7,0
Adina Pintilie conseguiu um feito difícil, vencendo o prêmio máximo do Festival de Berlim com seu longa de estreia. Se o merecimento da jovem cineasta romena é real, isso não vem ao caso nessa análise - e também não deveria para o espectador diante de tal obra. Há algo de tão raro em seu filme, uma voz tão fresca surgindo com uma proposta tão genuína em mente, que o resultado particular de seus intentos é o que menos importa. Tem uma sensorialidade específica em tela, uma forma quase tátil de filmar corpos e a relação externa a eles, que à primeira vista a ousadia em premiar algo tão fora da casinha poderia atrapalhar uma observação. Mas para além da bem-vinda premiação, onde existe sim uma validade em jogar holofote em algo que não conseguiria facilmente ganhar alcance sem esse aval, tem um produto que respira sem ajuda de aparelhos externos.
A diretora de 38 anos se arvora por caminhos ousados para discutir uma maneira diferente de se relacionar com o próprio corpo e também com o alheio, propondo uma reflexão sobre nossos privilégios e em como o 'diferente' nos afeta, na base do olhar mesmo. Qual é o limite de cada um para mirar atentamente a face da diferença? Como reagir ao estar de frente com os preconceitos de muitos? Na sociedade que restringe nosso campo de visão ao que se entende como belo, Adina recorta e desfoca o que está estabelecido e se concentra em debater entre seus próprios personagens a narrativa que espera vazar da tela. A empatia deveria ser uma prioridade e uma meta de vida, e a diretora provoca sentimentos que não ousava imaginar ter ao ver refletido em sua frente outro você, menos 'aceitável' que você, exercício que de alguma forma também é perseguido por A. B. Shawky em Yomeddine, com menor sucesso.
A diretora é direta, e apesar de criar um tempo próprio para submeter o espectador, não esconde por muito suas intenções.
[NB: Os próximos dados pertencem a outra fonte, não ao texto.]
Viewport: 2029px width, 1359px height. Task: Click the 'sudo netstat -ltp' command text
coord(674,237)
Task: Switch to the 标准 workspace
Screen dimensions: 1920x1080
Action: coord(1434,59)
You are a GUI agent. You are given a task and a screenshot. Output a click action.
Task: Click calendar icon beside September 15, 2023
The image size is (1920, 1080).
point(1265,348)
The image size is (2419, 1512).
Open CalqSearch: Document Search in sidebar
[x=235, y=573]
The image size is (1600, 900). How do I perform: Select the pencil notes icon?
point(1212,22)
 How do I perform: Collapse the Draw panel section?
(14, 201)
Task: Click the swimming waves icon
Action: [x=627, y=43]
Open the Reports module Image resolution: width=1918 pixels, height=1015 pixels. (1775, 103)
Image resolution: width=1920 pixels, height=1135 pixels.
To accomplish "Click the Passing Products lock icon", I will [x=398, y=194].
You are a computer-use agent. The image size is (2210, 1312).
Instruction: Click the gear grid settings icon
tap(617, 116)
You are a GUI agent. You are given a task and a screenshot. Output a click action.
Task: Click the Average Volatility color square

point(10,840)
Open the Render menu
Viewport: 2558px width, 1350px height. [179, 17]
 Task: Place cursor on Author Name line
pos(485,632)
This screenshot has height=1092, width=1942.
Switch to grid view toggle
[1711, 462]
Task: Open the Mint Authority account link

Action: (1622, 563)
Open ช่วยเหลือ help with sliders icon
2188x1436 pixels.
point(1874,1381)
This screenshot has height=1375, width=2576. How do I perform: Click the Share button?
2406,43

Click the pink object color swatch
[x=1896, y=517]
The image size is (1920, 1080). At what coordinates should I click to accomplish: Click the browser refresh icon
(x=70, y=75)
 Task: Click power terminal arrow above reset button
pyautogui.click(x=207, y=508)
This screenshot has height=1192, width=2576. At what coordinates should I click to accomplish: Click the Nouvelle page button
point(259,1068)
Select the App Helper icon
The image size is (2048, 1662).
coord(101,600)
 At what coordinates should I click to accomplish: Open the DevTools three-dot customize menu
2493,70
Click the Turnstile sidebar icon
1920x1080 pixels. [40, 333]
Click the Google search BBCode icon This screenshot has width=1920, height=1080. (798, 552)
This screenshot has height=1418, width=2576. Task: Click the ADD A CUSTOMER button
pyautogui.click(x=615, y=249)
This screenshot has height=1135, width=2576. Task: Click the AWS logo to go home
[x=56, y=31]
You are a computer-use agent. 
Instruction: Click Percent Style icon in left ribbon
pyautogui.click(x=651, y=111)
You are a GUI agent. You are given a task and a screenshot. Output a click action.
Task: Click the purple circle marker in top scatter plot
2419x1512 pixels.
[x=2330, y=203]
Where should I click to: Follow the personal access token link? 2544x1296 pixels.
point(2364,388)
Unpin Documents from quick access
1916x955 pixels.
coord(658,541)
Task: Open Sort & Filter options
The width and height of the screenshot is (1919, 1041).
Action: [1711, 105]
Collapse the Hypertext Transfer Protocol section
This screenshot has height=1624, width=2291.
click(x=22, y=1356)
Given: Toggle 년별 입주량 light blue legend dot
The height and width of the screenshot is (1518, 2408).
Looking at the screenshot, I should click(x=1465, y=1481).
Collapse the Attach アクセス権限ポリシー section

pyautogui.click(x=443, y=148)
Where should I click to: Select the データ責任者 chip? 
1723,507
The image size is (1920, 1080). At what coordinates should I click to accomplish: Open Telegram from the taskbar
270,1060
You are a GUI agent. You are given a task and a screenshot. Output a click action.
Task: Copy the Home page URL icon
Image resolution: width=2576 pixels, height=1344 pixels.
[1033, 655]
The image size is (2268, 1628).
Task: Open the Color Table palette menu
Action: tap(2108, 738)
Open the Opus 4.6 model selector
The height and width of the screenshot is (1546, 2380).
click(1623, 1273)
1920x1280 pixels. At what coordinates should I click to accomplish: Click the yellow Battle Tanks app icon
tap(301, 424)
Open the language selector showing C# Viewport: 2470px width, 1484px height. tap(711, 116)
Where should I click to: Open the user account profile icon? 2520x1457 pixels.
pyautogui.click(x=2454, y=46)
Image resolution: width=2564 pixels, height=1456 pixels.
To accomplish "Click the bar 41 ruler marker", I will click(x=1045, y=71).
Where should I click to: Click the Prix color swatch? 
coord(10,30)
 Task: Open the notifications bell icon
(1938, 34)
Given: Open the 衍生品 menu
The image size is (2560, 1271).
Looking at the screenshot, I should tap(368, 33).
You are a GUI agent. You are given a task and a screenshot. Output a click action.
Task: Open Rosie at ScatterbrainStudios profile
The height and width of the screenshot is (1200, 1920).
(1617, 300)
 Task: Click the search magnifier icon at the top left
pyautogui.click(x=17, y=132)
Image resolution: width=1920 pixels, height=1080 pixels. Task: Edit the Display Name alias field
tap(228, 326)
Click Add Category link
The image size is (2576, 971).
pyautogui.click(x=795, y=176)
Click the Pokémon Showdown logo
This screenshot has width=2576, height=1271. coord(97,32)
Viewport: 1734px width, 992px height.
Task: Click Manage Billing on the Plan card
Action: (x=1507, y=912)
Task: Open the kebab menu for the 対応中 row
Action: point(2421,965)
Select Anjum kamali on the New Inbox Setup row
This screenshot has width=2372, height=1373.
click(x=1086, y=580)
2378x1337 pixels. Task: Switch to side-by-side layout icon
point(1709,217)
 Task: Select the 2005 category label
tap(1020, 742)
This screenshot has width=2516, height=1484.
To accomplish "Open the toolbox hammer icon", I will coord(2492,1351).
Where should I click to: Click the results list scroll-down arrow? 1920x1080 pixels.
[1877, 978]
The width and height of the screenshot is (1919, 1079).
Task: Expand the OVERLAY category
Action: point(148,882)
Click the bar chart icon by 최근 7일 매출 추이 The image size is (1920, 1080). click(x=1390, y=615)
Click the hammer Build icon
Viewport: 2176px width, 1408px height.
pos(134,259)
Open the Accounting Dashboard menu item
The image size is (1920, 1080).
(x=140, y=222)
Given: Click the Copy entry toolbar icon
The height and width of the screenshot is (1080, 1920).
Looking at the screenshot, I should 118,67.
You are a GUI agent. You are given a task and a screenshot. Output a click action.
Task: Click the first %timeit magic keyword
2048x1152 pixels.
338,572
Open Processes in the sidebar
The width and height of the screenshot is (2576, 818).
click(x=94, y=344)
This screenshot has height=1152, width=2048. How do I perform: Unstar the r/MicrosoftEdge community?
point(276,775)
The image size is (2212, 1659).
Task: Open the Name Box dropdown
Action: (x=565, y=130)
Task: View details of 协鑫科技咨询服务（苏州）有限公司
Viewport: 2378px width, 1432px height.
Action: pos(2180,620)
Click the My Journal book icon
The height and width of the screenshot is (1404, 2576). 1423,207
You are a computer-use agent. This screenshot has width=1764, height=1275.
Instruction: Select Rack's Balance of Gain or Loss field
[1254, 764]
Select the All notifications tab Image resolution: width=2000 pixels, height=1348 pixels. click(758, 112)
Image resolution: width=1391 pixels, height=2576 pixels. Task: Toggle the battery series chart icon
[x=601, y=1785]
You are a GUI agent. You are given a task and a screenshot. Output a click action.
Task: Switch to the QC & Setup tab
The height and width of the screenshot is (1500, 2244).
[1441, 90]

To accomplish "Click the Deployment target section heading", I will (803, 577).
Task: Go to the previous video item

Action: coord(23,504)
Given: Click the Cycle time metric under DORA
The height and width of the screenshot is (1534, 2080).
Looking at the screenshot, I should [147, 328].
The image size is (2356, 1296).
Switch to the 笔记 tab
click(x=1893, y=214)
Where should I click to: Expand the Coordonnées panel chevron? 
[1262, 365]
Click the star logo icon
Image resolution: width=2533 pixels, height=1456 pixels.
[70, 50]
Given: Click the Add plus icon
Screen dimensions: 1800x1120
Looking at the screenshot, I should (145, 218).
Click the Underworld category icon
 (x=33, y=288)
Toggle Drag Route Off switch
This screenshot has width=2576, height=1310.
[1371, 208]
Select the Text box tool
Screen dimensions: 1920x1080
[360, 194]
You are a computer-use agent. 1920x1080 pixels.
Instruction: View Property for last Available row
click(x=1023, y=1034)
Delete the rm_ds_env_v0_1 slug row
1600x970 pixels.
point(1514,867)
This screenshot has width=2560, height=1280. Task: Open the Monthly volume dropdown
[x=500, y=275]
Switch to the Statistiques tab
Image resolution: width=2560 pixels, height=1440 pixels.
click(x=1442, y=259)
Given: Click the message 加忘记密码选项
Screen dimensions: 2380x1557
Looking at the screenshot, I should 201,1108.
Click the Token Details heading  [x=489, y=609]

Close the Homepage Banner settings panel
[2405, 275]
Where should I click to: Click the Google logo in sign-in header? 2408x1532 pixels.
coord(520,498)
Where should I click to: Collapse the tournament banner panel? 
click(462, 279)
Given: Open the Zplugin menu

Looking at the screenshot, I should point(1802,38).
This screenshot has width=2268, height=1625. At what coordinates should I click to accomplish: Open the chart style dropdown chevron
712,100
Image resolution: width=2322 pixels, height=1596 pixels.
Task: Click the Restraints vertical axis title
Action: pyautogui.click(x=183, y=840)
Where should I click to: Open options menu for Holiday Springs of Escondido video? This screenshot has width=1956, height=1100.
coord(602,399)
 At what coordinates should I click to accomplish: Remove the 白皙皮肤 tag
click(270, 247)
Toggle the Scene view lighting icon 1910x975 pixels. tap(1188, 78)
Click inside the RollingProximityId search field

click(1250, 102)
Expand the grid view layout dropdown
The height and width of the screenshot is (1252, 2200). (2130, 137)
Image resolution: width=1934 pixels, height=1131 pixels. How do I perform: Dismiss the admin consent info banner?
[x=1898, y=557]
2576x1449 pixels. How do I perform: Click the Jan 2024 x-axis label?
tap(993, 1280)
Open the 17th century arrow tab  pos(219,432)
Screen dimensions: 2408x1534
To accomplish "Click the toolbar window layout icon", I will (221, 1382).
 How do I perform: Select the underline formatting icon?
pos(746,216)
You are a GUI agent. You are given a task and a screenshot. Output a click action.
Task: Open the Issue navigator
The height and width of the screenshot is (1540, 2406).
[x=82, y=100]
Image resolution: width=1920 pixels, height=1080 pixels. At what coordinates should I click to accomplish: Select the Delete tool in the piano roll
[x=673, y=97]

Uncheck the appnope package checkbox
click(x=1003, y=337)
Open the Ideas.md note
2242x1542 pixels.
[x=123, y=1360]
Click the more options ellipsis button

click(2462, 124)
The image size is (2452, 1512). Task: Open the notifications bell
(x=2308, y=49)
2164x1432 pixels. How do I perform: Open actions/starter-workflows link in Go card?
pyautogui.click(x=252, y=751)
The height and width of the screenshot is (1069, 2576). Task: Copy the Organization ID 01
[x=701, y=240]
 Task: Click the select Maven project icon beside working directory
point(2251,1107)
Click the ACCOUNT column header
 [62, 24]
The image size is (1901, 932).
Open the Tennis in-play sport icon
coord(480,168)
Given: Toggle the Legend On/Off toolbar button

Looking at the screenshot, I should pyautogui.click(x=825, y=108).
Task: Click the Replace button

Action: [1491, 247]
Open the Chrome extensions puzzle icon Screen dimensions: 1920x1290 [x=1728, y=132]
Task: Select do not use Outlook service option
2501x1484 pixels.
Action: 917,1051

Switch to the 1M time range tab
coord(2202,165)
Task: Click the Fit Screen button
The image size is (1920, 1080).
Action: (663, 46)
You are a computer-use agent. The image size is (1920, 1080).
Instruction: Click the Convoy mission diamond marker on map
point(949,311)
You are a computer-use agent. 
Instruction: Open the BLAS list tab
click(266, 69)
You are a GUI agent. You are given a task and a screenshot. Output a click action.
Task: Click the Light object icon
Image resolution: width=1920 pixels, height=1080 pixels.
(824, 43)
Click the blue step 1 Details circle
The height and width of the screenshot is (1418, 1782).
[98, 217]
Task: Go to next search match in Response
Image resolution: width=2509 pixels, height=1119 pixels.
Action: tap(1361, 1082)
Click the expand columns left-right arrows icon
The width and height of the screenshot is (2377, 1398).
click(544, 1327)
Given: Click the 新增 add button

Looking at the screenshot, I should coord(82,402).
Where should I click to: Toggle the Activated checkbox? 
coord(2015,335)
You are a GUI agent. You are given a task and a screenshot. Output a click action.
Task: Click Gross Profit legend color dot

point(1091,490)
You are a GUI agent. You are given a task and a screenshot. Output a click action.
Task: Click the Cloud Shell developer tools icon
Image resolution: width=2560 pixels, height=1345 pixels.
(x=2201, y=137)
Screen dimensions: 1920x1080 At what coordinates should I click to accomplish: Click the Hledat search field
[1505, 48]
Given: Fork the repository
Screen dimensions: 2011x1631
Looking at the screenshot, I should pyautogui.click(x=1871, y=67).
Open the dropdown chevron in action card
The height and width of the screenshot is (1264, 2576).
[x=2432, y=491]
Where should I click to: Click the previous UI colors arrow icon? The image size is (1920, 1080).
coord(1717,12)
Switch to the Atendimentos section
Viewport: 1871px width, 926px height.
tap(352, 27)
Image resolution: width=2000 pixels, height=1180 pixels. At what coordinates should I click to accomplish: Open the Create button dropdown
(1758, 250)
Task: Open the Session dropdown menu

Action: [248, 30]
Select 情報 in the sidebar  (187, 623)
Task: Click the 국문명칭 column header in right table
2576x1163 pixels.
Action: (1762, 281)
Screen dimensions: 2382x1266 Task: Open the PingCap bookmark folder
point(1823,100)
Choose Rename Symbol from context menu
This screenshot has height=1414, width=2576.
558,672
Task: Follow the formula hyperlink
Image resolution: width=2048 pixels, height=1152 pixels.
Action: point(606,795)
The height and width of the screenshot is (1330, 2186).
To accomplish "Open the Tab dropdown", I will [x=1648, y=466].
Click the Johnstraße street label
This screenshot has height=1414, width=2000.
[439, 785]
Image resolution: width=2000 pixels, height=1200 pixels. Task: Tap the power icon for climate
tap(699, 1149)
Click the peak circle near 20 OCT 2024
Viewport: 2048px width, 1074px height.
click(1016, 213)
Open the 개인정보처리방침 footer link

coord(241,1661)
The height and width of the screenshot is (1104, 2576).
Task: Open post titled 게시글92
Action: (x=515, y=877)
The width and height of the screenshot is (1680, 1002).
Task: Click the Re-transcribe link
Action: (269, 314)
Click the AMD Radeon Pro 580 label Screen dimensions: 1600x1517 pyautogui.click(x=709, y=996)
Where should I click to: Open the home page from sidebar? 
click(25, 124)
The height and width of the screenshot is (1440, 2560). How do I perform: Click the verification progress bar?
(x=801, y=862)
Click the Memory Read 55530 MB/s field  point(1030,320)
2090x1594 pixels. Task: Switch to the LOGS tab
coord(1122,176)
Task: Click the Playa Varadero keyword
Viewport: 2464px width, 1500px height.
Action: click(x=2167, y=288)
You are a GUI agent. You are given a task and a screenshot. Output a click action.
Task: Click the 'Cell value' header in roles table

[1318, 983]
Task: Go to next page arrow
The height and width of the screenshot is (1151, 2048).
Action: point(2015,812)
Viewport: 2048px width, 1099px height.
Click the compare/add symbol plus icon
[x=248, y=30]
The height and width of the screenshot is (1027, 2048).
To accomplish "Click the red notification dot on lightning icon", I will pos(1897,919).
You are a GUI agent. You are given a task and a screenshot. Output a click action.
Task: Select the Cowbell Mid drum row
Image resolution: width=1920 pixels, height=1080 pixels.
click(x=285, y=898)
De posse de uma luminosidade insidiosa, Adina liberta cada uma de suas 'cobaias' a uma prisão nova para elas: o enquadramento de sua câmera, que lhes proporcionará uma sensação de liberdade que nós sabemos castradora; uma liberdade de ação e pensamento que ainda assim os colocará em zonas de pré-definição e julgamento, inerentes ao ser humano. A própria Adina, também ela portadora de dúvidas e angústias como seus retratados (e o próprio público), se coloca corajosamente em cena, permitindo a si também o julgamento por sua postura e decisões. Estaria ela explorando e fragilizando ainda mais o seu 'objeto filmado', ou suas inquietações conseguem ser apartadas do olhar que ela sabe que será direcionado a eles?
Nem sempre bem sucedida em seus intentos, a cineasta com um extenso currículo em curtas documentais, e partiu para uma experiência as vezes incômoda para alguns e talvez radical; ousadia de discussão sempre terá um preço a ser pago. Se consegue fascinar e provocar com seus debates que partem do humano para chegar no sexual com extrema naturalidade, Adina tem excesso de foco e uma tentativa mal sucedida de ficcionalizar um dos seus personagens, com resultados vazios. Nem sempre suas flechas acertam o tanto de alvos que ela pretende, mas o filme consegue ir além de nutri empatia pelos rostos na tela. Quando menos esperamos, estamos afeiçoados aquele grupo de pessoas que nunca pede nossa piedade, mas literalmente o nosso olhar. Direto, sem medo e sem reservas.
Se cada uma daquelas histórias merece ser conhecida ou gera interesse, isso também é uma armadilha que Adina arma pra si. Mas, como num filme de episódios onde nem todas as tramas são brilhantes, isso acontece em Não me Toque. Isso claramente é um problema pro projeto como um todo, mas a ideia, seus desdobramentos e a forma como Adina coloca exposta esses elementos é forte demais para ignorar.